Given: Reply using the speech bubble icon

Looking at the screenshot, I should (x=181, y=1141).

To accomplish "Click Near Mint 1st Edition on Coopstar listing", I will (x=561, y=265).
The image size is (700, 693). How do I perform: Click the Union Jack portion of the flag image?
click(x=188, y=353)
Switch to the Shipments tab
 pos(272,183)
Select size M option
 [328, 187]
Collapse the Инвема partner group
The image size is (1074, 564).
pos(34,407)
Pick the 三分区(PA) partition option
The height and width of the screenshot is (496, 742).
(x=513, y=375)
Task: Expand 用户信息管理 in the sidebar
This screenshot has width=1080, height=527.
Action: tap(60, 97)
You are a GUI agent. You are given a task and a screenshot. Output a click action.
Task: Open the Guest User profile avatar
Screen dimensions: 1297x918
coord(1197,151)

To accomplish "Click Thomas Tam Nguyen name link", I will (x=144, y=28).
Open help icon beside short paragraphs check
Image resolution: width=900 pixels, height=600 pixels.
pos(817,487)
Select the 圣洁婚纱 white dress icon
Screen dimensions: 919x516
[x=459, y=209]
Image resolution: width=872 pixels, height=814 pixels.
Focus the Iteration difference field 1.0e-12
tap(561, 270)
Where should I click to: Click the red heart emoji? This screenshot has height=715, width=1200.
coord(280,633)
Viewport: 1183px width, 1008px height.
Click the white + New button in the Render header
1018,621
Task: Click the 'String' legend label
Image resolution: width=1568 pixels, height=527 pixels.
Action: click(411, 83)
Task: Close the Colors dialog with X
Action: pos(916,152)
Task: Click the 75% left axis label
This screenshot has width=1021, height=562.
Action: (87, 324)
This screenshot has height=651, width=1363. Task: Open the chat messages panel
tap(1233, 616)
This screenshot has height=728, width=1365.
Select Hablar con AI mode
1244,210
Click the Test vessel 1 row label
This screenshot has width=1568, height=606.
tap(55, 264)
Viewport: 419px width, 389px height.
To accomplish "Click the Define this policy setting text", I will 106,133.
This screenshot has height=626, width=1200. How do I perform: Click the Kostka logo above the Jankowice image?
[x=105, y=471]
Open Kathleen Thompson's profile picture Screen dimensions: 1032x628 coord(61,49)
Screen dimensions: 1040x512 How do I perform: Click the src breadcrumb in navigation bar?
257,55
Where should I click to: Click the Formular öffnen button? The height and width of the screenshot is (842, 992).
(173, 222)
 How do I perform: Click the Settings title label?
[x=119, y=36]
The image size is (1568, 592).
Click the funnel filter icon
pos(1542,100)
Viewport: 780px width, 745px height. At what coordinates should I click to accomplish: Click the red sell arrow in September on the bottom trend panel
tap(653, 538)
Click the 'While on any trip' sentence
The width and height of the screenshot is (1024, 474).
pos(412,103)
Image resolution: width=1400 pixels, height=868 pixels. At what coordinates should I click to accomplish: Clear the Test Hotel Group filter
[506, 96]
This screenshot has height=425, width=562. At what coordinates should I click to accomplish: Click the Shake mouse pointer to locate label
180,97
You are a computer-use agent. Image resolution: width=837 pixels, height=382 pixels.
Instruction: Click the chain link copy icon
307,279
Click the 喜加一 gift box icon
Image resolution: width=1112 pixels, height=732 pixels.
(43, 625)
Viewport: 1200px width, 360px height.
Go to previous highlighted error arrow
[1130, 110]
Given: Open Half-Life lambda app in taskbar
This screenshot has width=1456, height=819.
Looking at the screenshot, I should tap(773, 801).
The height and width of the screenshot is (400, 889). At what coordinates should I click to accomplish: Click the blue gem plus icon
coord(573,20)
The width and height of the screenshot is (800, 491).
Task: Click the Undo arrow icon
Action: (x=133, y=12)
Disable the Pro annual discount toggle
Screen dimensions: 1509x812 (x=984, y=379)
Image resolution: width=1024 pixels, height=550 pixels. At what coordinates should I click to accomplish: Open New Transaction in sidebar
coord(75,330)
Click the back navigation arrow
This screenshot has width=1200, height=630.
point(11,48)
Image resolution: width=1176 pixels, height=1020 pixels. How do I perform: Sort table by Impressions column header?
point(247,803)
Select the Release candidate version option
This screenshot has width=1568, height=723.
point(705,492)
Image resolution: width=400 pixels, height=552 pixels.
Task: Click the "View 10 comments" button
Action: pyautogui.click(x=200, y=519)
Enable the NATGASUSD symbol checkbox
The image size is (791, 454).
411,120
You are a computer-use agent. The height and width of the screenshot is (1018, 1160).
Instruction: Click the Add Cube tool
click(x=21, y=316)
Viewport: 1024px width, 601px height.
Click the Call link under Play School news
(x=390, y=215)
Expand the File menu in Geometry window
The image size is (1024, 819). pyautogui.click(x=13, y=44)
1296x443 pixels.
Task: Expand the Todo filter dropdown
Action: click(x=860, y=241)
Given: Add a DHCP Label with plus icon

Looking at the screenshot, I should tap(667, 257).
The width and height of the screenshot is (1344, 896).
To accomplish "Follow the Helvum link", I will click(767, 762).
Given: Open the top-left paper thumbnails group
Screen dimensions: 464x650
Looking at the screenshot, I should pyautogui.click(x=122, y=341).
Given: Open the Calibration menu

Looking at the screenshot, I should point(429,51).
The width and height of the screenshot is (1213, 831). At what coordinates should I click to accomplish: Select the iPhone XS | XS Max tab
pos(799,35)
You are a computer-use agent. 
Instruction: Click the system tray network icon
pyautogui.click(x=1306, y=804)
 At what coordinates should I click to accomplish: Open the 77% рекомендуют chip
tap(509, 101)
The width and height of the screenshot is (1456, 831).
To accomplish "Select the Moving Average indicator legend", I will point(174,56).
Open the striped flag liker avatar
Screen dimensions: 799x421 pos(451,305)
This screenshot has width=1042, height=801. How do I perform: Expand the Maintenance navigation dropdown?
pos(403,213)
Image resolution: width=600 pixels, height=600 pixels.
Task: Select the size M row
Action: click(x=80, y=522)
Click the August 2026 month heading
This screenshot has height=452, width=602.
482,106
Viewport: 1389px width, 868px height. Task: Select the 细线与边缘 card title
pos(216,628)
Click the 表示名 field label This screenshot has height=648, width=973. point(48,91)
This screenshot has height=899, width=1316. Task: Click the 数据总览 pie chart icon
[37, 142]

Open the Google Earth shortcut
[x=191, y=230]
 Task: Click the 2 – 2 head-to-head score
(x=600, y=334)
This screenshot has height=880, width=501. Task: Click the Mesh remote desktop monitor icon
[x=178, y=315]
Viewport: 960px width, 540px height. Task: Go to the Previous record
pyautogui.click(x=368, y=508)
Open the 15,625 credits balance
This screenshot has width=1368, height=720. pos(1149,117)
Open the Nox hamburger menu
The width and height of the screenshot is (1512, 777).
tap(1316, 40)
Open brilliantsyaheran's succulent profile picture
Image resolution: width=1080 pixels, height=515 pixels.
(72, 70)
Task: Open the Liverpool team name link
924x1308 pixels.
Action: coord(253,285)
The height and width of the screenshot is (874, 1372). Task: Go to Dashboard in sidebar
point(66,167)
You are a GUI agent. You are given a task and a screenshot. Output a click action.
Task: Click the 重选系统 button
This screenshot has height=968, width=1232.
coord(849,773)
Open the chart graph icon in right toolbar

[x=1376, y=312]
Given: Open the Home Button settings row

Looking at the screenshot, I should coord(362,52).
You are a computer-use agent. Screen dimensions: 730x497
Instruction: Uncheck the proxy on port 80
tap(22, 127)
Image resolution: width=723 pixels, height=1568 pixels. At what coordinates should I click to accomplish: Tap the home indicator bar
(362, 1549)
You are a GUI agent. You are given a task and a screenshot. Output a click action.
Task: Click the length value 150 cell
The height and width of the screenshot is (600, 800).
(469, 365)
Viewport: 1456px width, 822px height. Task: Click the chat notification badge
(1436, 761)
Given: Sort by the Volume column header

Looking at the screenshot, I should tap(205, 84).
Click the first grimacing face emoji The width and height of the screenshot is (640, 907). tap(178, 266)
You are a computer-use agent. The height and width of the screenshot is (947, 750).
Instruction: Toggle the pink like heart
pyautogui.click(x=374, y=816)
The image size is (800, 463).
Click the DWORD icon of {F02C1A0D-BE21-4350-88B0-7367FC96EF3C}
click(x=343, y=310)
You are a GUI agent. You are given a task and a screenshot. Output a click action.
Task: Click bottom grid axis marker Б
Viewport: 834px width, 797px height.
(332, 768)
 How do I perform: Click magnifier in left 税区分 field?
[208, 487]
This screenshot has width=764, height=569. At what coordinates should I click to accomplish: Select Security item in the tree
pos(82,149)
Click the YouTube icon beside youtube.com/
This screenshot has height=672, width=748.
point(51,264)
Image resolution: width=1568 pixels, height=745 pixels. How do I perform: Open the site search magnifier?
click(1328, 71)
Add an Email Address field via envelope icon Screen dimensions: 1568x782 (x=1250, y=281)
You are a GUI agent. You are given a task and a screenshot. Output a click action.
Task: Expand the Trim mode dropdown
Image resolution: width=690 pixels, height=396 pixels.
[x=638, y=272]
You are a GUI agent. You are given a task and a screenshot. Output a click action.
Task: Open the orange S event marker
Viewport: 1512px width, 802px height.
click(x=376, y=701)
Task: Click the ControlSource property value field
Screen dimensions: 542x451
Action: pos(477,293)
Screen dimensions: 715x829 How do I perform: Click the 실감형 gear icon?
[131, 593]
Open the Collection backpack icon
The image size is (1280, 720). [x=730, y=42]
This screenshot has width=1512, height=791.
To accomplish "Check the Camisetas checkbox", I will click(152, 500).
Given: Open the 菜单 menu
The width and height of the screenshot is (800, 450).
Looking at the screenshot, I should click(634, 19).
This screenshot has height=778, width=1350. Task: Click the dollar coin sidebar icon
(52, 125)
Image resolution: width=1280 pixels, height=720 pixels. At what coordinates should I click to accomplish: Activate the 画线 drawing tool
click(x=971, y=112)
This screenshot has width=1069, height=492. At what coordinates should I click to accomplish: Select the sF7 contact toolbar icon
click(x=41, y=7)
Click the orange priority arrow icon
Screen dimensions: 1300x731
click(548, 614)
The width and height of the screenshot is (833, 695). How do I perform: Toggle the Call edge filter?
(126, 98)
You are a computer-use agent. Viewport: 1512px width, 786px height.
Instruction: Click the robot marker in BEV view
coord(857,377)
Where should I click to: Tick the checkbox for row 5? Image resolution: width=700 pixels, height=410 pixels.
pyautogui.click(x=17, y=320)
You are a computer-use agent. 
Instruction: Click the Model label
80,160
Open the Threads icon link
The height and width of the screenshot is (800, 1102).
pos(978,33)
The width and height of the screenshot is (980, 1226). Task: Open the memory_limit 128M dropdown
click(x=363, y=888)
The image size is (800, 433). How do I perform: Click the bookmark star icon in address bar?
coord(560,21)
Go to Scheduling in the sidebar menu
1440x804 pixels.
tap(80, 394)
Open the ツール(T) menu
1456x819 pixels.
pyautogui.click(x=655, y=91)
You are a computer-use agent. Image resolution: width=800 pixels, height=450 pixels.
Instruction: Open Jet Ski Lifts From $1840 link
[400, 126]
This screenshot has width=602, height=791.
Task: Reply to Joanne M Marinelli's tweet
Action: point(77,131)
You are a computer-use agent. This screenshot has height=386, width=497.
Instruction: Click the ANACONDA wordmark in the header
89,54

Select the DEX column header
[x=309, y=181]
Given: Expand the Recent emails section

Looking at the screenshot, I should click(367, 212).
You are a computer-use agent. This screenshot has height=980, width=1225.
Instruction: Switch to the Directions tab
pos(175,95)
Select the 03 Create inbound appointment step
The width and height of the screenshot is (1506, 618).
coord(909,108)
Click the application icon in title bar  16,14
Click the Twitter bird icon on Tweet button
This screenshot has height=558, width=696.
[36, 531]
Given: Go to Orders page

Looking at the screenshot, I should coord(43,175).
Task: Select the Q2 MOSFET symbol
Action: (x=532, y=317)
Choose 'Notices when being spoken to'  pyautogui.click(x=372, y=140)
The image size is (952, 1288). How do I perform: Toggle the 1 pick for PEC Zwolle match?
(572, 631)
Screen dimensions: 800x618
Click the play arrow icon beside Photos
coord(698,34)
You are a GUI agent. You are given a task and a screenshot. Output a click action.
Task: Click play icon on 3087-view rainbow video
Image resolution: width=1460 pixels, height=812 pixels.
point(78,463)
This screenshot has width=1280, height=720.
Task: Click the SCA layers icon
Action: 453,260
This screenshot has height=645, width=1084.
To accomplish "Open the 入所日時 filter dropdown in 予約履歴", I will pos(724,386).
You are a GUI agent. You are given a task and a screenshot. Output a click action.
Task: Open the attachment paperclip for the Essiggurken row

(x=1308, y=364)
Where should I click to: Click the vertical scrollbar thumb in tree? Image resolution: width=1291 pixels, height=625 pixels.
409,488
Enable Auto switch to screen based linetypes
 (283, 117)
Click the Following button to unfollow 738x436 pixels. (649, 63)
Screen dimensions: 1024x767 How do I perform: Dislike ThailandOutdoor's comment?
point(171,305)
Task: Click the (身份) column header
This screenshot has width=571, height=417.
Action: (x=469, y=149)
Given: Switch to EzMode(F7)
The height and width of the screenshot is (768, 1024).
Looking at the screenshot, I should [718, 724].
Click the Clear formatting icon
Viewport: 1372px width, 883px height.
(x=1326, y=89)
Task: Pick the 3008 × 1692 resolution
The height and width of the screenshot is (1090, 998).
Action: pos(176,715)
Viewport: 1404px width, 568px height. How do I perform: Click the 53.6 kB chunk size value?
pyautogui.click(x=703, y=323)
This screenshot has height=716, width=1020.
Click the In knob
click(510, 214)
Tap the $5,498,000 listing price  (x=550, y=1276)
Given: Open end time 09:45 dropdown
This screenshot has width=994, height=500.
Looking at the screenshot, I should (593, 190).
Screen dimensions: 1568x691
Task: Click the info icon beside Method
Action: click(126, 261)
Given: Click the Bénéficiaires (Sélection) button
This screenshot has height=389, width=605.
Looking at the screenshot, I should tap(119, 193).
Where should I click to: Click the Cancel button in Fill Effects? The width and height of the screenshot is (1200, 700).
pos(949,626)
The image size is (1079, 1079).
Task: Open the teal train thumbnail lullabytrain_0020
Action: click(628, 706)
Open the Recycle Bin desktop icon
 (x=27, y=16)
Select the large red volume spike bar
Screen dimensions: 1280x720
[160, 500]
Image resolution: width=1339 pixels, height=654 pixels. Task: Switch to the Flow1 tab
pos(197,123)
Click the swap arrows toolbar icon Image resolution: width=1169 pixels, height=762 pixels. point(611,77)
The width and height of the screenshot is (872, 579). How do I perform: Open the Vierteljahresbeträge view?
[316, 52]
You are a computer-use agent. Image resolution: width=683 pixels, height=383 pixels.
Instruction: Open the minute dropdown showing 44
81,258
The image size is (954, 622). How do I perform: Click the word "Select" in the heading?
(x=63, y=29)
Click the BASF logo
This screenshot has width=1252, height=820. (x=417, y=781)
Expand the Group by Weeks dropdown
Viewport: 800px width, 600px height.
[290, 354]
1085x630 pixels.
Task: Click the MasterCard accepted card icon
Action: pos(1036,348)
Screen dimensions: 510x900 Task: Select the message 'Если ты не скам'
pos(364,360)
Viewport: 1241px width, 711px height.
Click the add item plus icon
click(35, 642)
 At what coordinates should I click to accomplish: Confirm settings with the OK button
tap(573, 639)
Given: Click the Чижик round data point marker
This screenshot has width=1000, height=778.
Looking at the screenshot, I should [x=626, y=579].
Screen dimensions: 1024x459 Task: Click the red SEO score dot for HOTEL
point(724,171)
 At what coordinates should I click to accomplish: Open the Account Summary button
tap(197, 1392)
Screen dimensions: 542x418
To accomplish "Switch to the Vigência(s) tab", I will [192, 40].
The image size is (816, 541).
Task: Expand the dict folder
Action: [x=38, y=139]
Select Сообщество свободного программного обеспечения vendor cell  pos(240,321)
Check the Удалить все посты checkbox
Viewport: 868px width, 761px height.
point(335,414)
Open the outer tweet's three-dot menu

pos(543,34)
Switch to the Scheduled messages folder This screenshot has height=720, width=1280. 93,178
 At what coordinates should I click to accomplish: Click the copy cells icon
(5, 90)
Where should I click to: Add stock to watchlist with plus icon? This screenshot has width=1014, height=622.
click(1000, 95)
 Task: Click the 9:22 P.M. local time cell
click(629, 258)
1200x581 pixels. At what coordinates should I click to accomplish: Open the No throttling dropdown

■ ■ ■ ■

◆ WHAT THE TASK ASKS
Return, from the material above, every line with the word "legend".

◆ FINISHED TASK
Task: Click the 'String' legend label
To accomplish "Select the Moving Average indicator legend", I will point(174,56).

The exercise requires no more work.